Fragments – Fuzzy Search, Pattern Matching and Retrieval Using Python and SQLite

Scrappy notes on some possibly useful fuzzy and partial match tricks and tips.

First up, we can easily find one or more exact matches for a pattern across a text using a regular expression of the form:

import re

txt = 'The sin eater was a tradition whereby a poor individual – the sin eater – would... '

_q = 'sin eater'

for m in re.finditer(_q, txt):
    print(f'{_q}: ', m.start(), m.end())

But what if we want to start finding patterns where thre is only a partial match? For example, in many OCRd texts, or texts corresponding to historical documents with old variant spellings of particular wordes, we might want to match on the near misses.

The jellyfish Python package provides functions for phonetic encoding (American Soundex, Metaphone, NYSIIS (New York State Identification and Intelligence System), Match Rating Codex) and string comparison / approximate matching (Levenshtein Distance, Damerau-Levenshtein Distance, Jaro Distance, Jaro-Winkler Distance, Match Rating Approach Comparison, Hamming Distance).

Cribbing simonw/datasette-jellyfish, a Datasette plugin that adds jellyfish functions to SQLite queries in datasette that we can use at least in the SELECT part of a query, we can add the functions to SQLite with the following:

# Crib from https://github.com/simonw/datasette-jellyfish

import jellyfish

one_args = (
    # Phonetic
    # https://jellyfish.readthedocs.io/en/latest/phonetic.html
    "soundex",
    "metaphone",
    "nysiis",
    "match_rating_codex",
    # Stemming
    # https://jellyfish.readthedocs.io/en/latest/stemming.html
    "porter_stem",
)
two_args = (
    # String Comparison
    # https://jellyfish.readthedocs.io/en/latest/comparison.html
    "levenshtein_distance",
    "damerau_levenshtein_distance",
    "hamming_distance",
    "jaro_similarity",
    "jaro_winkler_similarity",
    "match_rating_comparison",
)

# `db` is a sqlite_utils Database object
from sqlite_utils import Database
db = Database('test.db')
# For in memory db, use: db = Database(memory=True)

for fn in one_args:
    db.conn.create_function(fn, 1, getattr(jellyfish, fn))
for fn in two_args:
    db.conn.create_function(fn, 2, getattr(jellyfish, fn))

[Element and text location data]
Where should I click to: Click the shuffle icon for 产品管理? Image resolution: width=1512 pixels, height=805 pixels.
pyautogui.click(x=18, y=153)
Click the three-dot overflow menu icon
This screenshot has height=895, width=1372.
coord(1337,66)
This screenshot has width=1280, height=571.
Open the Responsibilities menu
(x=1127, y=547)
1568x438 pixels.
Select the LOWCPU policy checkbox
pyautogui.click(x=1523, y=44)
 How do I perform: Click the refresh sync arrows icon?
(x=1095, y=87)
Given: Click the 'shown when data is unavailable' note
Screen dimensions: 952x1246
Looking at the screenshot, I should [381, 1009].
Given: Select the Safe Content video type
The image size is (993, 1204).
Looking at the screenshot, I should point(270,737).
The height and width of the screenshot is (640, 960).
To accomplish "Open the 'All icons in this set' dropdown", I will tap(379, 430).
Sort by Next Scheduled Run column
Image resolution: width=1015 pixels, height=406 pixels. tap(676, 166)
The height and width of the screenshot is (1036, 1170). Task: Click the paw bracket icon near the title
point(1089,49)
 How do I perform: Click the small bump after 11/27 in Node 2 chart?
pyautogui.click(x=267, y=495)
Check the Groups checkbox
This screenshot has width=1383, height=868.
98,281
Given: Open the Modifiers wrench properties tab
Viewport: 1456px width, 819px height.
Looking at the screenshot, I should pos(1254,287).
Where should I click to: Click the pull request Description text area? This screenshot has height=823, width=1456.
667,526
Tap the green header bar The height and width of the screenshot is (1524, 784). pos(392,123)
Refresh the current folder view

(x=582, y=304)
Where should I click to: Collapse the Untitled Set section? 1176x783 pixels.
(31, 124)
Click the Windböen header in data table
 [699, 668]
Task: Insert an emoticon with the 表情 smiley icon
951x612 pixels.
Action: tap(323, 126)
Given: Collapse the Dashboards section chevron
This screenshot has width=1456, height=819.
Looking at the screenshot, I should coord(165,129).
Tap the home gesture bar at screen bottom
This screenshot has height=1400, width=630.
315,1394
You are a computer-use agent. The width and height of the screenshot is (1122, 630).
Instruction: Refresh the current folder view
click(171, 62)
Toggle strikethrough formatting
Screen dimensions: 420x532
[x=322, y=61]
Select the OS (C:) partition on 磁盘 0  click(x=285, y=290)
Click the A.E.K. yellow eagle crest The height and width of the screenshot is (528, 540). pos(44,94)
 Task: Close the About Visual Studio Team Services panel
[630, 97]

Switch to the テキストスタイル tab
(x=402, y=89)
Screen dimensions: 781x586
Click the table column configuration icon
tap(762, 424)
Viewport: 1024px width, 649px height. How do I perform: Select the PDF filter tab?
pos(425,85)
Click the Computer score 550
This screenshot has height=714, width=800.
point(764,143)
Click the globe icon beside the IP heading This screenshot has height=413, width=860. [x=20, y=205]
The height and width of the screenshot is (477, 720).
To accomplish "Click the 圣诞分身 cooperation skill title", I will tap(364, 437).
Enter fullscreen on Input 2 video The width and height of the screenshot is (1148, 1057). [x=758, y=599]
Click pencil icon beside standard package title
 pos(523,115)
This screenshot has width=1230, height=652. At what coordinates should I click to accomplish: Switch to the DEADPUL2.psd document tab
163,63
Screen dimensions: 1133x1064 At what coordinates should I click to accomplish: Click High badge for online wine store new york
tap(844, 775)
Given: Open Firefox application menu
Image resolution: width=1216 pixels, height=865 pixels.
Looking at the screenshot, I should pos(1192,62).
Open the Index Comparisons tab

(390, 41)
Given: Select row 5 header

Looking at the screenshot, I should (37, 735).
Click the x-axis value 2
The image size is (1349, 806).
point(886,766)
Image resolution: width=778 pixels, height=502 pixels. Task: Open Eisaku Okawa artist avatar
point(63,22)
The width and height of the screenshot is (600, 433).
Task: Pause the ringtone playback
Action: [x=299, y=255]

• TASK BRIEF:
Reproduce the passage of the fuzzy search notes above starting at "The jellyfish Python" and ending at "Comparison, Hamming Distance).".

• WORKED ANSWER:
The jellyfish Python package provides functions for phonetic encoding (American Soundex, Metaphone, NYSIIS (New York State Identification and Intelligence System), Match Rating Codex) and string comparison / approximate matching (Levenshtein Distance, Damerau-Levenshtein Distance, Jaro Distance, Jaro-Winkler Distance, Match Rating Approach Comparison, Hamming Distance).